[MATERIAL FOR THIS EXERCISE Boundary: Start]
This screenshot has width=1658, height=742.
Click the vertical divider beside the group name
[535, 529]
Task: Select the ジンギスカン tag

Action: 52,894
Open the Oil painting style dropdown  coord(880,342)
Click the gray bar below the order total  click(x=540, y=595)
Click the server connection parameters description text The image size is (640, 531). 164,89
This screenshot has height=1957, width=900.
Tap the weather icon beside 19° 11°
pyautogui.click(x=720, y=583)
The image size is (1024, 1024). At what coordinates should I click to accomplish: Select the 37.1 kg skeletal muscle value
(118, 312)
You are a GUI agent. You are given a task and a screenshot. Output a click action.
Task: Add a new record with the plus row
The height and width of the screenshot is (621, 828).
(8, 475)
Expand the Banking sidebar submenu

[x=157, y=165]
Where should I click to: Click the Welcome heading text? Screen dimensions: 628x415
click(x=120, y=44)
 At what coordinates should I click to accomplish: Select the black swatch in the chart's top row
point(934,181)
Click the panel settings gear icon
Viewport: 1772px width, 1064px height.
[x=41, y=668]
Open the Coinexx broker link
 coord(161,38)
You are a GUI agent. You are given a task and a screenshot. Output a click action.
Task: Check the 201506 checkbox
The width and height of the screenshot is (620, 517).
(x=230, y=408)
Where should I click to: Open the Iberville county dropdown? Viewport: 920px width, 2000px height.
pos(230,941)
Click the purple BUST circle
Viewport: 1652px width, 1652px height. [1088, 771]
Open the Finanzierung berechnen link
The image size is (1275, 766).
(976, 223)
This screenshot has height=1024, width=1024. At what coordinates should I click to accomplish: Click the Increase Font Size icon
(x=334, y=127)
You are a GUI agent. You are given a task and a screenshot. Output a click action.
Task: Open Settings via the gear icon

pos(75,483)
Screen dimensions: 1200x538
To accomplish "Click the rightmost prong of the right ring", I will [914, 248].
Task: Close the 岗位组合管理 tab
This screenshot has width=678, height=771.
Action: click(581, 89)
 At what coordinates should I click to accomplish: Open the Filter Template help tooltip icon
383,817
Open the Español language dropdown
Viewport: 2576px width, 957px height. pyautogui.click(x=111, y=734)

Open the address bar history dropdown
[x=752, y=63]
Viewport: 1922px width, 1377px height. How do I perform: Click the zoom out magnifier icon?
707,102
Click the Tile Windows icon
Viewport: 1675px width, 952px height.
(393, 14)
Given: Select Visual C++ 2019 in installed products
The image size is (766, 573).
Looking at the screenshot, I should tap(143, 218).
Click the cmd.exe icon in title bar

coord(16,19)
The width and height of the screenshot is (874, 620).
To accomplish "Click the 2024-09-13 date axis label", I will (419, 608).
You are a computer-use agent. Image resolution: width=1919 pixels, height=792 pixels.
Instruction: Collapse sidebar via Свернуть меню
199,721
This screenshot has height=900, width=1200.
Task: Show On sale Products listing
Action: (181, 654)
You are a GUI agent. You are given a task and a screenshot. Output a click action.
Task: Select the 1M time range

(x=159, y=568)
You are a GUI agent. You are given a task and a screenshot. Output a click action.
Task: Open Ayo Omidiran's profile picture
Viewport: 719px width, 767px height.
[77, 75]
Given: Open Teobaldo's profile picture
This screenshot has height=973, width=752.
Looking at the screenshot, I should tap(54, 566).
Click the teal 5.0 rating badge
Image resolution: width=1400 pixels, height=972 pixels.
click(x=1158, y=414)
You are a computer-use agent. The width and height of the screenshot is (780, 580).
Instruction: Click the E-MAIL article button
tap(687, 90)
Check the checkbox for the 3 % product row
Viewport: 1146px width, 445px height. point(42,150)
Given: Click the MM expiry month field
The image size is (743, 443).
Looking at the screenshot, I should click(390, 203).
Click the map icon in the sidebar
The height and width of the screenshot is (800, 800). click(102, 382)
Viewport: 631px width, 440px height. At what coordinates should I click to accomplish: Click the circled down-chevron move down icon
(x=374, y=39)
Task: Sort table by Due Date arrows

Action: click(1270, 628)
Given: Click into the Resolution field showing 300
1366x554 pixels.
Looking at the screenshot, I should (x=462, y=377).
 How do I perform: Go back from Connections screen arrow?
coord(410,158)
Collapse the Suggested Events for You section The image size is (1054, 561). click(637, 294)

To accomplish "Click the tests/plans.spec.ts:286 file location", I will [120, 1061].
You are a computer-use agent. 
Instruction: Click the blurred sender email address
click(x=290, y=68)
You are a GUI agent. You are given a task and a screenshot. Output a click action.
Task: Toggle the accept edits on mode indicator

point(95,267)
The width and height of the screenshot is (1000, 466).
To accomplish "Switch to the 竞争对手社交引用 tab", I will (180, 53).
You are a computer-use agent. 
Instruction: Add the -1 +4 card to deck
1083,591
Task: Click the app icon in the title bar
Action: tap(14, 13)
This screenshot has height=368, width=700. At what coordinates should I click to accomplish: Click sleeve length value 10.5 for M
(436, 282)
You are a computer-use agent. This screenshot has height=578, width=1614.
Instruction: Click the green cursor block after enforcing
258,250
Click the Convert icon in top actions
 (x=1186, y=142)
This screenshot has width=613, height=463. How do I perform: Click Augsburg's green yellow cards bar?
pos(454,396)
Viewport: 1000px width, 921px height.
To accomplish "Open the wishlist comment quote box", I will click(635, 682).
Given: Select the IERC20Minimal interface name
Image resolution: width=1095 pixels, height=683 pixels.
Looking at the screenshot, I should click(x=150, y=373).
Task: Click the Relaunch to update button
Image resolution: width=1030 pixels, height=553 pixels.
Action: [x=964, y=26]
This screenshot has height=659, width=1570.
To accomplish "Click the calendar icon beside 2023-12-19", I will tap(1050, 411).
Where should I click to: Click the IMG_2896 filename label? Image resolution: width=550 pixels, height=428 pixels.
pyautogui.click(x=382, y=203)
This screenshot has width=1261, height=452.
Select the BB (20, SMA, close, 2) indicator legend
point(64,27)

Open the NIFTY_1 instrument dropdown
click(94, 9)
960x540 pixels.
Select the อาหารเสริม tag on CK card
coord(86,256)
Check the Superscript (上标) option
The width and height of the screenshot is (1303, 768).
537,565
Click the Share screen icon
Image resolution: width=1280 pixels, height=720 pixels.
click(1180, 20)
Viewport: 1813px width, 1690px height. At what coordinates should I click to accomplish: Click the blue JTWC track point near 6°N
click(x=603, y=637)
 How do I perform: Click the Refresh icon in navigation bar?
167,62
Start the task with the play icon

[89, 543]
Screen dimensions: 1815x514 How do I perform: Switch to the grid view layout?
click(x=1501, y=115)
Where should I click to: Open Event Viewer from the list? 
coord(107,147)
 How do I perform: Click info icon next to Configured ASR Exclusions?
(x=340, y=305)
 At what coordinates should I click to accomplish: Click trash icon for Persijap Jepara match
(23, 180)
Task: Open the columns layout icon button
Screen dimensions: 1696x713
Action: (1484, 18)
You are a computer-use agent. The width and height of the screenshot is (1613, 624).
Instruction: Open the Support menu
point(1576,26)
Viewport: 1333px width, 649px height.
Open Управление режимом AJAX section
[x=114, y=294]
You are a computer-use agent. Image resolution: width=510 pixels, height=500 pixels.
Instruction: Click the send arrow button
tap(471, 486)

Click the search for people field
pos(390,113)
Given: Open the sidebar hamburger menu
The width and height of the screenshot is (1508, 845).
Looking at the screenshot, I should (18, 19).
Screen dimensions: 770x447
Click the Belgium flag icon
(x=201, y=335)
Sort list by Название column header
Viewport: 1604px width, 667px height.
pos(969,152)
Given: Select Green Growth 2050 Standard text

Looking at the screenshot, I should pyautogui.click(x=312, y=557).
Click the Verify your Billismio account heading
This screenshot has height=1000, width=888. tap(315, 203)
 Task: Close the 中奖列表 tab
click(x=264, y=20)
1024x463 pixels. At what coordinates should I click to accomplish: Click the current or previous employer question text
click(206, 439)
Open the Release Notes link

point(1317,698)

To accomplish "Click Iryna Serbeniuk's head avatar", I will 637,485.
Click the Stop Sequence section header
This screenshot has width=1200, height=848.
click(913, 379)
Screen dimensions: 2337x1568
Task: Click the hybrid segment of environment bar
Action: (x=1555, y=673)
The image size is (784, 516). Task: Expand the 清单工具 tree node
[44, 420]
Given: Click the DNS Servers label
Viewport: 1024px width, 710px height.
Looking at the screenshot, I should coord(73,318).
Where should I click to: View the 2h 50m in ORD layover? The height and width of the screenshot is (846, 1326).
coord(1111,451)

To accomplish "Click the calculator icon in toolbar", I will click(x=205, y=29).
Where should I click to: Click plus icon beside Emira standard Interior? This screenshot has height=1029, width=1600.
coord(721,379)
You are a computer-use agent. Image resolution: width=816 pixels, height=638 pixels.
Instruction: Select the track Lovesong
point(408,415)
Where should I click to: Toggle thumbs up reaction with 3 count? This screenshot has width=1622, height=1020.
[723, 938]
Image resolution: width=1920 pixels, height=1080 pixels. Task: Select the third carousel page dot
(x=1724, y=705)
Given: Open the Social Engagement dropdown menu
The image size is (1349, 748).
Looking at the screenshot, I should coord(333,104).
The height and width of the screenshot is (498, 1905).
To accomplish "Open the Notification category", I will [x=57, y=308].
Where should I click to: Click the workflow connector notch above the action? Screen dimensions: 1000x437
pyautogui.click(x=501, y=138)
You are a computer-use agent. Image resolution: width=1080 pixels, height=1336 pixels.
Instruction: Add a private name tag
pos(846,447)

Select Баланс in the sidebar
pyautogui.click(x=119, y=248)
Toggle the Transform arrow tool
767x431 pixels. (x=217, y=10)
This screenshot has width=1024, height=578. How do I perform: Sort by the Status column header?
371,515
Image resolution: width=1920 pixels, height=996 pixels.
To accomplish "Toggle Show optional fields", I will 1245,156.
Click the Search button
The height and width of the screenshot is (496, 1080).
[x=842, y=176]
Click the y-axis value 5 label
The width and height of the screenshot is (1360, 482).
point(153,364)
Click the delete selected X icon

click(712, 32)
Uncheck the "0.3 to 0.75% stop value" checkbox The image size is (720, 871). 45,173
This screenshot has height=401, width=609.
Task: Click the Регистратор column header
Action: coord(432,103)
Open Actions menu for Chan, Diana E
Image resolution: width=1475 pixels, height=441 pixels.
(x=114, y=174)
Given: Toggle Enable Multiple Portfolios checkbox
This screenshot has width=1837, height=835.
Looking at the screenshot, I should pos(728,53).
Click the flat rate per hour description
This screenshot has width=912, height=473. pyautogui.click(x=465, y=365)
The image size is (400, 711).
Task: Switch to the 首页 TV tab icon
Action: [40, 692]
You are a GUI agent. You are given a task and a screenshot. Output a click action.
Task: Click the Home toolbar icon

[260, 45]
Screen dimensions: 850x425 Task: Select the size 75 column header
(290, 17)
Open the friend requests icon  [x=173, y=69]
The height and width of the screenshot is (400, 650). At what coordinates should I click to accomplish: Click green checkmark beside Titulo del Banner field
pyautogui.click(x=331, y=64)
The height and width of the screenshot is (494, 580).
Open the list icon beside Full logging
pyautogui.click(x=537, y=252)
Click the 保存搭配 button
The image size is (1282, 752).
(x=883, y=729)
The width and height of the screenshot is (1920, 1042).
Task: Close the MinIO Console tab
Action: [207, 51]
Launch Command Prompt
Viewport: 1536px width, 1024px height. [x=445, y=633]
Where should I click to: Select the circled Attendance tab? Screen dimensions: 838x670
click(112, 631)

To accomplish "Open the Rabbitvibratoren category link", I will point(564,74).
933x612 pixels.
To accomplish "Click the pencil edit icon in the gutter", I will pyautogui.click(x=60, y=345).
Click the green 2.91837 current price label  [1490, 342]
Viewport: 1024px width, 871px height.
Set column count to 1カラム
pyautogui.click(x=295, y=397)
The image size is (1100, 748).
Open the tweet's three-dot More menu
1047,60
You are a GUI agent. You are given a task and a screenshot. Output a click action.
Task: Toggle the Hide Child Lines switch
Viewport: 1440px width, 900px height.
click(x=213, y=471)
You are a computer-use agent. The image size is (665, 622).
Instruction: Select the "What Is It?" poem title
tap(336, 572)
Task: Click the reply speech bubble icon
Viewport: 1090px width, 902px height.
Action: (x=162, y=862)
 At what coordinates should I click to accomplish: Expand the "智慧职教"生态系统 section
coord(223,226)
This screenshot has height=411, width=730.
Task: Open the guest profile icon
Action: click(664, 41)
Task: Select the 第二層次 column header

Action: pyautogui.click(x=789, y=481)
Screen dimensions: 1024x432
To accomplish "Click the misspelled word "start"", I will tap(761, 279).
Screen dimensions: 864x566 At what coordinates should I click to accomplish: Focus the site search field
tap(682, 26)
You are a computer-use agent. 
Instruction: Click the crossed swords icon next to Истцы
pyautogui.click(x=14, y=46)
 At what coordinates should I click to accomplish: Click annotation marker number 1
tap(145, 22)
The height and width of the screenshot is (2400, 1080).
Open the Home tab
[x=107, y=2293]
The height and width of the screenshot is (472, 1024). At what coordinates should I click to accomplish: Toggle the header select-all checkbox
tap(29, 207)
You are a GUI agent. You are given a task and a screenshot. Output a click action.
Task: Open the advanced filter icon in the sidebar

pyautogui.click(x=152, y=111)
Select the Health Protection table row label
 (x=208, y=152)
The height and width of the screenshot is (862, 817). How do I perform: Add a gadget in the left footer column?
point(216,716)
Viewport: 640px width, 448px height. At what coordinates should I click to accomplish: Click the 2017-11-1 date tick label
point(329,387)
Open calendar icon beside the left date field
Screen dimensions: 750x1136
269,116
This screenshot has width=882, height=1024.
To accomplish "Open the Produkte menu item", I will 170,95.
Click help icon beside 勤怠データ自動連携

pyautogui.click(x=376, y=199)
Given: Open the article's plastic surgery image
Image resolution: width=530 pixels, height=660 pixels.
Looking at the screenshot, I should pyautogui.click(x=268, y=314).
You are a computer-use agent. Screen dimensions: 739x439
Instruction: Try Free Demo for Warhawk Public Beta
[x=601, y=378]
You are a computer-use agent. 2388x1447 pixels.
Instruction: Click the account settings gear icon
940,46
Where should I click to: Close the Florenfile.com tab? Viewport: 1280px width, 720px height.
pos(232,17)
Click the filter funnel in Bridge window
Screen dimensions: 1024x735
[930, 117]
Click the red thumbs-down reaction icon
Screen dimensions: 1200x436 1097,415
[MATERIAL FOR THIS EXERCISE Boundary: End]
Exactly the lines above from the one with "Task: Open Ayo Omidiran's profile picture" to the one with "Click the teal 5.0 rating badge", both included, are to be quoted; leave the rest out.

TASK RESULT:
Task: Open Ayo Omidiran's profile picture
Viewport: 719px width, 767px height.
[77, 75]
Given: Open Teobaldo's profile picture
This screenshot has height=973, width=752.
Looking at the screenshot, I should tap(54, 566).
Click the teal 5.0 rating badge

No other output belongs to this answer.